6 Schretlen et al24 reported that age-related cognitive deficits are more pronounced on tasks that involve on-line problem, solving and visuospatial information
processing (also known as “fluid” spatial abilities) compared with tasks that involve overlearned knowledge and skills (also known as “crystallized” verbal abilities). There are several longitudinal studies of cognitive decline in cohorts of young and old adults. Mortenscn and Kleven25 used the Wechsler Adult, Intelligence Scale (WAIS) to examine a random sample of healthy individuals 50 years of Inhibitors,research,lifescience,medical age at. the time of the initial evaluation, who had repeated evaluations 10 and 20 years later. They found a slight. (3-point) decline on verbal IQ and a 7 point decline on BMS-907351 mw performance IQ.The Seattle Longitudinal Study26 Inhibitors,research,lifescience,medical examined a series of 500 healthy individuals
between 21 to 70 years of age every 7 years, and found an earlier decline in fluid than in crystallized cognitive abilities. The Baltimore Longitudinal Study of Aging27 assessed a series of healthy individuals between 30 and 80 years of age every 6 years. Tlicy found age-related declines in memory tasks, but minimal changes on tests of crystallized intelligence. Inhibitors,research,lifescience,medical The Duke Longitudinal Study of Normal Aging28 assessed 267 healthy community-dwelling Inhibitors,research,lifescience,medical individuals between 60 to 94 years of age.

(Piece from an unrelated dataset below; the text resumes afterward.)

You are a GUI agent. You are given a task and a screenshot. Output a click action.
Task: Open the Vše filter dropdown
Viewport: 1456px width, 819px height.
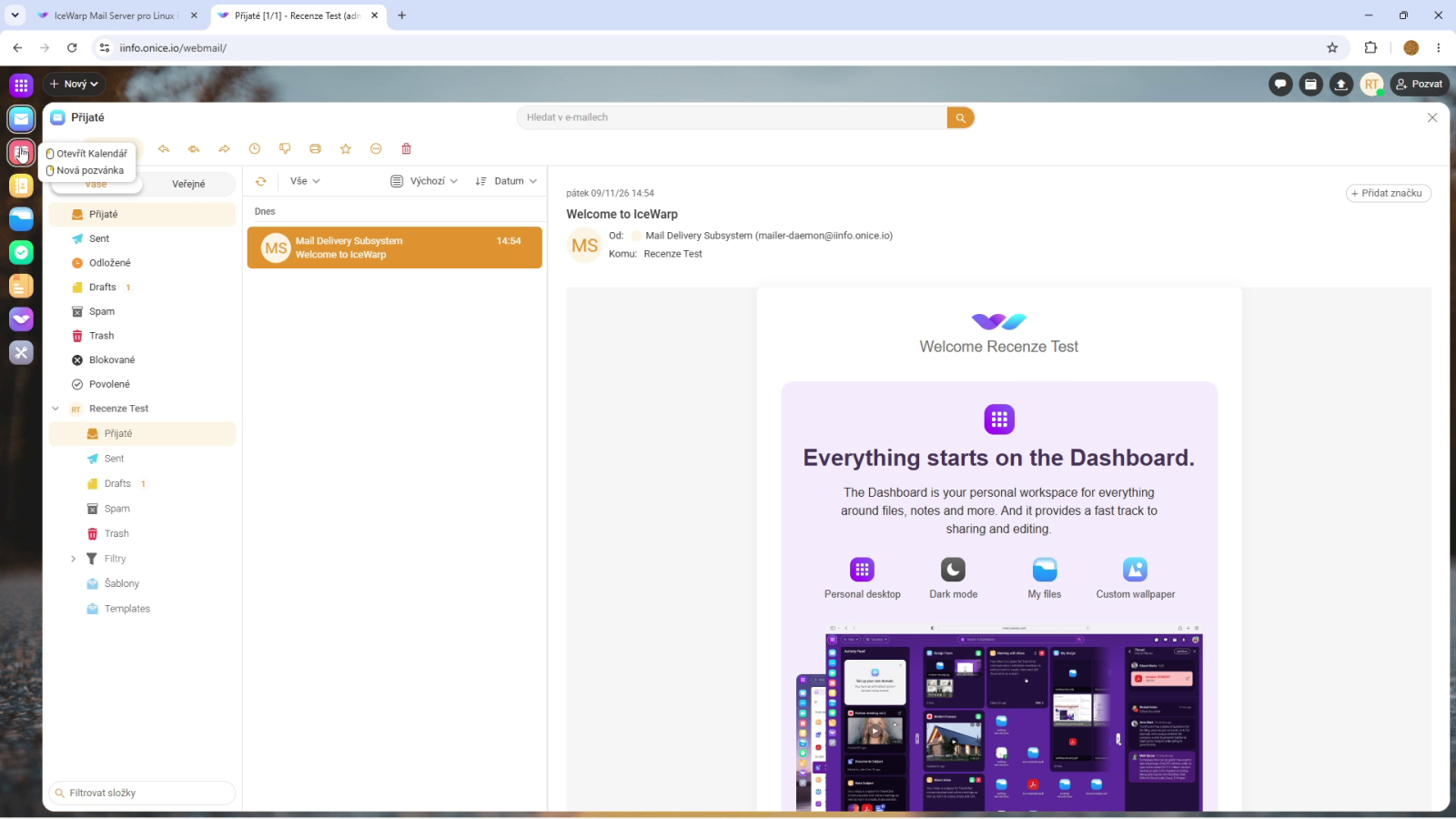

After a mean follow-up of 21 years, there were significant declines in verbal IQ, performance IQ, and performance on visual, but, not verbal, memory tasks. The Bonn
Longitudinal Study of Aging29 assessed cohorts of healthy individuals between 60 and 65 years of age and 70 and 75 years of age, during a 12-year period. They found a significant, 5point drop in verbal IQ for the older but not for the younger cohort; similar results were obtained on tests assessing psychomotor and executive functions. The Health and Lifestyle Survey16 assessed more Inhibitors,research,lifescience,medical than 2000 healthy individuals 7 years apart. They found no significant, changes in tasks of motor reaction time, visuospatial reasoning, and memory until the fifth decade, but, there was a marked decline in all three tasks for individuals above 75 years of age. Snowdon and Lane30 assessed 146 healthy subjects aged 65 to 95 years, 8 years apart. They found that about 50% of the individuals with a diagnosis Oxymatrine of AAMI improved their cognitive performance during the follow-up period. Laursen31 assessed four successive age cohorts born in 1952, 1942, 1932, and 1922 on two occasions with an interval of about 10 years. There were significant, declines in spatial and verbal memory, visuo motor and visuospatial speed, concentration, and motor reaction time, but the overall cognitive decline was mild and of dubious clinical significance.